## SHORT EXERCISE
Render the items below as a numbered list without blank lines, starting with the line that contains "Click the Better" and going on through the line that contains "Looking at the screenshot, I should [998, 262].". Include only those lines.

A block of data
########

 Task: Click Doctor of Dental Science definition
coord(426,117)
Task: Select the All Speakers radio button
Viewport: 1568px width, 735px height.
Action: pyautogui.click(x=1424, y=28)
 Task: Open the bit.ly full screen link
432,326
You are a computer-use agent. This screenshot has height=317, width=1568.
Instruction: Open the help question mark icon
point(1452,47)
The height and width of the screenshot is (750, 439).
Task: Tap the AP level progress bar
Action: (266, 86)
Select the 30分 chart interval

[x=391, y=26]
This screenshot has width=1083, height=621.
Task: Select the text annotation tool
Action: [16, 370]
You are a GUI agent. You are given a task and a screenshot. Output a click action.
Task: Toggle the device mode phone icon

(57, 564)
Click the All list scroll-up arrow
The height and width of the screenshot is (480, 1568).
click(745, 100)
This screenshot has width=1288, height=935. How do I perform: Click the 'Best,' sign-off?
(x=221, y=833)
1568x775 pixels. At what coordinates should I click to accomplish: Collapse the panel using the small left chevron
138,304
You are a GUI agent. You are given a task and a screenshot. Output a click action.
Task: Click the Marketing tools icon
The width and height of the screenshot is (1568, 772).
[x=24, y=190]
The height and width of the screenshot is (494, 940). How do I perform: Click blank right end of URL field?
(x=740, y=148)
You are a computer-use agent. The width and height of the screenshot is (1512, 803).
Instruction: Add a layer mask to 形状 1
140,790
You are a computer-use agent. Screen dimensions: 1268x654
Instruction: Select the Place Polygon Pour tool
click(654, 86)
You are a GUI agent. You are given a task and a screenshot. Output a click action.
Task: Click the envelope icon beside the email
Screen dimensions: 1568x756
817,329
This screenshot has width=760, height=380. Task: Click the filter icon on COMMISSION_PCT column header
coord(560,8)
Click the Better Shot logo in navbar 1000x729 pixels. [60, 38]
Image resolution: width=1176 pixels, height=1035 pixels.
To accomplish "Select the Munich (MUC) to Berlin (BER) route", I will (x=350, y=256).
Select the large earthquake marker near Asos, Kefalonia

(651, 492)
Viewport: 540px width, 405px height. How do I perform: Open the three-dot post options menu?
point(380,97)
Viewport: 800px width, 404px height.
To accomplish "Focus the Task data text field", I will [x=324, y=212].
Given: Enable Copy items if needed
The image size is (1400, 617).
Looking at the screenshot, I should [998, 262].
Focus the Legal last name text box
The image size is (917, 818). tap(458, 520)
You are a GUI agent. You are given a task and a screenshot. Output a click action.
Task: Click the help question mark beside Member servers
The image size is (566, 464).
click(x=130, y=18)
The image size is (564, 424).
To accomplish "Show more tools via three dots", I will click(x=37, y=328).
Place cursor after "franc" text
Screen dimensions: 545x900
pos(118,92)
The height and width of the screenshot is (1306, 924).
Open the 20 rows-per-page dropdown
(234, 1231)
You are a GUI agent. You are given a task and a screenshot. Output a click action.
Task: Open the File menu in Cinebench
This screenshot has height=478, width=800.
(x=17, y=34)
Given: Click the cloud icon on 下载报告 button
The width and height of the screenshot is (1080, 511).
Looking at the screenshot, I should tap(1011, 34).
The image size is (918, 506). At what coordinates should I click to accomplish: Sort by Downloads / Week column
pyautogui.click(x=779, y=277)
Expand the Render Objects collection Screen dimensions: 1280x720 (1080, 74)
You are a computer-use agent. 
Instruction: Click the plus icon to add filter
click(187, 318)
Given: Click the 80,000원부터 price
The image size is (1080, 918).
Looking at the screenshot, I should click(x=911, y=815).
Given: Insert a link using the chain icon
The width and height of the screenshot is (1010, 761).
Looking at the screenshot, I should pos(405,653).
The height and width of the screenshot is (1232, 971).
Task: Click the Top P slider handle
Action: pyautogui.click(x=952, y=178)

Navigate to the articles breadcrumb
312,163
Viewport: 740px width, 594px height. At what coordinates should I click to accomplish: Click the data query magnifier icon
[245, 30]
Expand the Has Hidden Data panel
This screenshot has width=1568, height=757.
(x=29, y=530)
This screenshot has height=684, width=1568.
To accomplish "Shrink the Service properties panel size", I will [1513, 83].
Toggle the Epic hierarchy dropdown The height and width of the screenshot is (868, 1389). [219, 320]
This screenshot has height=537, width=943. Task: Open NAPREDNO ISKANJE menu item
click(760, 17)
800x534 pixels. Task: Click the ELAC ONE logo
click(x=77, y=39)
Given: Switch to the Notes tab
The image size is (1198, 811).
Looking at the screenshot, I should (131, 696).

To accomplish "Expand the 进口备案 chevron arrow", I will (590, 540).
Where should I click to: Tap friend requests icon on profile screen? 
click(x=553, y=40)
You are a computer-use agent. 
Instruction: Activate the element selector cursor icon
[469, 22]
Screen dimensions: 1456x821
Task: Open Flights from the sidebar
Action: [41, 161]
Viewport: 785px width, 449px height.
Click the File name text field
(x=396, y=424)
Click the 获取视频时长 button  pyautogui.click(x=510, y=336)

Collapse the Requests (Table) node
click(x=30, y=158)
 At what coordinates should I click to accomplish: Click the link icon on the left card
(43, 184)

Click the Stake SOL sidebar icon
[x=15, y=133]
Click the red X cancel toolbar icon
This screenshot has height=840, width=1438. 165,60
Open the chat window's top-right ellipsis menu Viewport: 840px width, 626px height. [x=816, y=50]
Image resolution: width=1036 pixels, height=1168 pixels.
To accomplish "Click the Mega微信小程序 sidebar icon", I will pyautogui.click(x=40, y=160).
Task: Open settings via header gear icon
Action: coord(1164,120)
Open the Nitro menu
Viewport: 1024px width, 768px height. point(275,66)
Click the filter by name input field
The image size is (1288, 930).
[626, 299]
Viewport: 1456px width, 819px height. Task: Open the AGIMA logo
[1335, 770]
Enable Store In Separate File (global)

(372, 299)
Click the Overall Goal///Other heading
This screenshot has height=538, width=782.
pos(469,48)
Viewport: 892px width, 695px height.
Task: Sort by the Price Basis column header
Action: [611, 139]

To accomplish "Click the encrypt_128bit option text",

########

## RESPONSE
1. Click the Better Shot logo in navbar 1000x729 pixels. [60, 38]
2. Image resolution: width=1176 pixels, height=1035 pixels.
3. To accomplish "Select the Munich (MUC) to Berlin (BER) route", I will (x=350, y=256).
4. Select the large earthquake marker near Asos, Kefalonia
5. (651, 492)
6. Viewport: 540px width, 405px height. How do I perform: Open the three-dot post options menu?
7. point(380,97)
8. Viewport: 800px width, 404px height.
9. To accomplish "Focus the Task data text field", I will [x=324, y=212].
10. Given: Enable Copy items if needed
11. The image size is (1400, 617).
12. Looking at the screenshot, I should [998, 262].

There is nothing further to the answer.